- [EXERCISE DETAILS]
Locate every line in the records below that contains the word "computer", and copy each one.

::: DATA LISTING :::

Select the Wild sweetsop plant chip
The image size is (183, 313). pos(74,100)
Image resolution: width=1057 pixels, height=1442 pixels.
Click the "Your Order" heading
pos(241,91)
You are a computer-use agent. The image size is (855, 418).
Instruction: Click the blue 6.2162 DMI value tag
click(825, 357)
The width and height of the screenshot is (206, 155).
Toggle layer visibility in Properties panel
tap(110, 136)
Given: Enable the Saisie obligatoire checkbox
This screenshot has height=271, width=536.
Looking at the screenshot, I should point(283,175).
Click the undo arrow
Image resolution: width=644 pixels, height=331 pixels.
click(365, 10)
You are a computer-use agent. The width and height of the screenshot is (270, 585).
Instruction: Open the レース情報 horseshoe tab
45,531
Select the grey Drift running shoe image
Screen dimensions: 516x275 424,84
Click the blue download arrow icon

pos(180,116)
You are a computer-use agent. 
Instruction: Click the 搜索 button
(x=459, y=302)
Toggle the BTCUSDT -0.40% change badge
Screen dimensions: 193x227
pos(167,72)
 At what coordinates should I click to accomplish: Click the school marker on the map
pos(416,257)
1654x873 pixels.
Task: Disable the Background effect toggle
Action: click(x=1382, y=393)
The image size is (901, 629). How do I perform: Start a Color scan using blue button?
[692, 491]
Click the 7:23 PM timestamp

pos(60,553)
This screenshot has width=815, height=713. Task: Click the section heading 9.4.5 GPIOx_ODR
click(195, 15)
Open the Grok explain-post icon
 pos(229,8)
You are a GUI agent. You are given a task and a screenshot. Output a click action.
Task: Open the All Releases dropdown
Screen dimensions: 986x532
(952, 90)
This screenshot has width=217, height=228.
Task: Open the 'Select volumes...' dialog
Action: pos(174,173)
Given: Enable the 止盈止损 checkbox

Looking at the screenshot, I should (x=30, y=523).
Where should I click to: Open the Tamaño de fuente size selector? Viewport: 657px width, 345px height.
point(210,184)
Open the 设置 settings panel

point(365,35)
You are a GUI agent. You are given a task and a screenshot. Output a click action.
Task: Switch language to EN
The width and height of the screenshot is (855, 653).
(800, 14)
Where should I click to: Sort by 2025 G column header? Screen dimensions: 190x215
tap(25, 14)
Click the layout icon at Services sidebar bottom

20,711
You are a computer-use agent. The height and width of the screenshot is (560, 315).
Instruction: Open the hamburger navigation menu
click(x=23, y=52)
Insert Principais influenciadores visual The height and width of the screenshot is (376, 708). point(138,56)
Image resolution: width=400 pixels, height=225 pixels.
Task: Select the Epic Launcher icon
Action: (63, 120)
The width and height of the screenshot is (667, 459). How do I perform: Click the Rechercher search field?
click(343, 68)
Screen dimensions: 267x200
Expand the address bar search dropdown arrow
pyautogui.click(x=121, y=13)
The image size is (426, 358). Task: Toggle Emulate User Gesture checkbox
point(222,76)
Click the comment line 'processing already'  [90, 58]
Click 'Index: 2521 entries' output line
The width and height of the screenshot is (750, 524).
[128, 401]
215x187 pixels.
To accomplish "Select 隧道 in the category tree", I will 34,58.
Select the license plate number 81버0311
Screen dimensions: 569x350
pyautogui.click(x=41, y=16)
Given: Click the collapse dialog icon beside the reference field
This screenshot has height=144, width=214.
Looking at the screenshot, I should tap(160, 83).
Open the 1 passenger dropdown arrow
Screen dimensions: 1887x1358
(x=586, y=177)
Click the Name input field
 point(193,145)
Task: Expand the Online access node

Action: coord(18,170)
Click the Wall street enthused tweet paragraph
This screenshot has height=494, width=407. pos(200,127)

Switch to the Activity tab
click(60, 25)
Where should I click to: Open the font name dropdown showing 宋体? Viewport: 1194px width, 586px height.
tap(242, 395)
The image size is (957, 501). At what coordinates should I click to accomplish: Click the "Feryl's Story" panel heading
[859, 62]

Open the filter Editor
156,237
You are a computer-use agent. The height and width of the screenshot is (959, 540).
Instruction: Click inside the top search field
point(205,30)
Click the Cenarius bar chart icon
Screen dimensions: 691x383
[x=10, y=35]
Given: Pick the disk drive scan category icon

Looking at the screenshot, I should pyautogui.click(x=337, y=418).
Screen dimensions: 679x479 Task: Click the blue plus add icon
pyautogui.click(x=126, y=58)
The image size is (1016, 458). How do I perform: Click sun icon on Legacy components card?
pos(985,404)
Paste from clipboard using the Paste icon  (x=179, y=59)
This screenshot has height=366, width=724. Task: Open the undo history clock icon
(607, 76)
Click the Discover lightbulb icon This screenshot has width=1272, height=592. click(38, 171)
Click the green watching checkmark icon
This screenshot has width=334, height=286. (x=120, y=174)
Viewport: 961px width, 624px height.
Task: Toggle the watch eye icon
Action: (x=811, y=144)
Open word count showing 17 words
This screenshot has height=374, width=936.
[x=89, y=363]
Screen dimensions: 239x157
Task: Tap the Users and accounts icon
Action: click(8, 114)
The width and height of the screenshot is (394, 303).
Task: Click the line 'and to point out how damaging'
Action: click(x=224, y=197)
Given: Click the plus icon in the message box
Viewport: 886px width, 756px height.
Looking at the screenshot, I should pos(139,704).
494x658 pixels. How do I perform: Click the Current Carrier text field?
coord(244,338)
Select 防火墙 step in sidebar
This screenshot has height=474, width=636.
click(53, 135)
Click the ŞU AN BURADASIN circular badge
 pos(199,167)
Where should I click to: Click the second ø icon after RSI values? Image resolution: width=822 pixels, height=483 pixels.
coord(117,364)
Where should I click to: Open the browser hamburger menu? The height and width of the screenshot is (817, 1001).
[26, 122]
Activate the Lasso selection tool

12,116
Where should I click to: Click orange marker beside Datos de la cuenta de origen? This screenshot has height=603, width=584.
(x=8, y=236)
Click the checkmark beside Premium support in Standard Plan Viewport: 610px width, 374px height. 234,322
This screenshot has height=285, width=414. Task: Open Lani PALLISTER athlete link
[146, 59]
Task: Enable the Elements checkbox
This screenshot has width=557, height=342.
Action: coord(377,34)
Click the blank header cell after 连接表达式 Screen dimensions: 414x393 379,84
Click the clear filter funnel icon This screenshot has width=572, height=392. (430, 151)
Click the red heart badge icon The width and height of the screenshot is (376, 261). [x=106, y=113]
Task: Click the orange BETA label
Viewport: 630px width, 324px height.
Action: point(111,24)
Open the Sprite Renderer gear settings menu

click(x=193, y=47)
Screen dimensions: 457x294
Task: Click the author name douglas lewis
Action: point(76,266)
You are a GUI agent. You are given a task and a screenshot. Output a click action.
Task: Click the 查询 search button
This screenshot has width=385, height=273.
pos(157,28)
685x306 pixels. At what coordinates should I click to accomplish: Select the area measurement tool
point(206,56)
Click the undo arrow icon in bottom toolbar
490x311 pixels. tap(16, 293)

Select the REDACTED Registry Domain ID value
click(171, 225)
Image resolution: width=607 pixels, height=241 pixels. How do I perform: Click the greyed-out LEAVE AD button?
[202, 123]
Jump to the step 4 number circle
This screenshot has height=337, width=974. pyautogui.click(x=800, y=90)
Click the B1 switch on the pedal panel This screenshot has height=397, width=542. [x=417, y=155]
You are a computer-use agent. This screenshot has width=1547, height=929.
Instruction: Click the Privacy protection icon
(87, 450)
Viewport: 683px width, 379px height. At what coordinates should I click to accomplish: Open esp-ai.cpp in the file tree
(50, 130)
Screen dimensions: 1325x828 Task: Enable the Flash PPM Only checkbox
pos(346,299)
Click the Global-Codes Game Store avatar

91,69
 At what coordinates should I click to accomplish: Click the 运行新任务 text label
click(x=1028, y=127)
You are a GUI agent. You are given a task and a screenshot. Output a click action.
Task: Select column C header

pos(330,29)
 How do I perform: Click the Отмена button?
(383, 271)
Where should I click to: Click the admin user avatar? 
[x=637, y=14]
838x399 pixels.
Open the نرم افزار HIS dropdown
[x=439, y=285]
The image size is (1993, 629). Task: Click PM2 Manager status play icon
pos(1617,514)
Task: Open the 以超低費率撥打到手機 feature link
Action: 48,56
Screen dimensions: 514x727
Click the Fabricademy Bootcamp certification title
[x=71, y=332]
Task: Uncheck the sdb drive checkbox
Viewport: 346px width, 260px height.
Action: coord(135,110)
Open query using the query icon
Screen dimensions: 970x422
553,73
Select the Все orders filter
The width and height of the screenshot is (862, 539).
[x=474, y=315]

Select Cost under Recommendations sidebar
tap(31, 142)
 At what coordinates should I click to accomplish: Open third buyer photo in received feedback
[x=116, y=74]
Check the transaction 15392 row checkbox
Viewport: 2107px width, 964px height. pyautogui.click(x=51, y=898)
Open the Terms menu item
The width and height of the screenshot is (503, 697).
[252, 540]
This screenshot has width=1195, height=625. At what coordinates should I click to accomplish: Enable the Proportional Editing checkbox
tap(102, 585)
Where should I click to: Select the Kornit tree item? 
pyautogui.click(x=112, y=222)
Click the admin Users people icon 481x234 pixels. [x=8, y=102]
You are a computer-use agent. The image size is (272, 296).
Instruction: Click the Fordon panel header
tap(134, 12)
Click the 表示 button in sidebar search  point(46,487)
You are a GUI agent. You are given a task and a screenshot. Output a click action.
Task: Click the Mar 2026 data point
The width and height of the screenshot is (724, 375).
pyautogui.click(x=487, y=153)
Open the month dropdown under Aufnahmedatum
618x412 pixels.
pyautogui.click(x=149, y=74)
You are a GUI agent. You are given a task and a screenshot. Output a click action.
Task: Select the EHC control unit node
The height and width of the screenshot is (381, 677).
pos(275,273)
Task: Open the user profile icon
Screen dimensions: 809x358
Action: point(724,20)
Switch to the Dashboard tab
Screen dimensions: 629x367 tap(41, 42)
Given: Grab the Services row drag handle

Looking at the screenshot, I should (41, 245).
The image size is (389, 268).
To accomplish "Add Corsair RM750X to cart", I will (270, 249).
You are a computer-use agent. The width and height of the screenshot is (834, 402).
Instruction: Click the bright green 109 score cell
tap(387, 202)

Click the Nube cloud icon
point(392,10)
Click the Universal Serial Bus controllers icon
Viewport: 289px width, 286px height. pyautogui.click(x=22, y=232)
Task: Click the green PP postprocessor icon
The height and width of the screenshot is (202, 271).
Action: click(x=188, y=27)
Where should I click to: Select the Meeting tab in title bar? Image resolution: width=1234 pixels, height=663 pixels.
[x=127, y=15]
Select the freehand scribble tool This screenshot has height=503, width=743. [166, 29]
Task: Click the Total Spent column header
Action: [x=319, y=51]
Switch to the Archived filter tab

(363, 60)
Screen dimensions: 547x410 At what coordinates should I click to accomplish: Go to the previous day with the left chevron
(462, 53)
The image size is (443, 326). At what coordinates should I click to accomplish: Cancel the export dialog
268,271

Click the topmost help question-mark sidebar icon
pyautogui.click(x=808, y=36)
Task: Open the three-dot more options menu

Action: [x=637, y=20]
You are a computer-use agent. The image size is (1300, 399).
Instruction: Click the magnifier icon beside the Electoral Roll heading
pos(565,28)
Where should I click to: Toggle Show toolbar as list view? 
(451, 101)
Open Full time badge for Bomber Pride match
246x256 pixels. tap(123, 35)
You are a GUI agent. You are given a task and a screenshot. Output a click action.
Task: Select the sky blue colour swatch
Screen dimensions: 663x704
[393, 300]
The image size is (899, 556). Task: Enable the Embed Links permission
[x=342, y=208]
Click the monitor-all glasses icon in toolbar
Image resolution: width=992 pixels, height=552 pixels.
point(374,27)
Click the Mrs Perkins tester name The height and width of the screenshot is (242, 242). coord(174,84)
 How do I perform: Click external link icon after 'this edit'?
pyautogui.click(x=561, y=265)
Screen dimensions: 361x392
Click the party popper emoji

:::

- [RESULT FOR THIS EXERCISE]
You are a computer-use agent. The image size is (855, 418).
You are a computer-use agent. The width and height of the screenshot is (270, 585).
You are a computer-use agent. 
You are a computer-use agent. The height and width of the screenshot is (560, 315).
You are a computer-use agent. The height and width of the screenshot is (959, 540).
You are a computer-use agent. This screenshot has width=1547, height=929.
You are a computer-use agent. The image size is (272, 296).
You are a computer-use agent. The width and height of the screenshot is (834, 402).
You are a computer-use agent. The image size is (1300, 399).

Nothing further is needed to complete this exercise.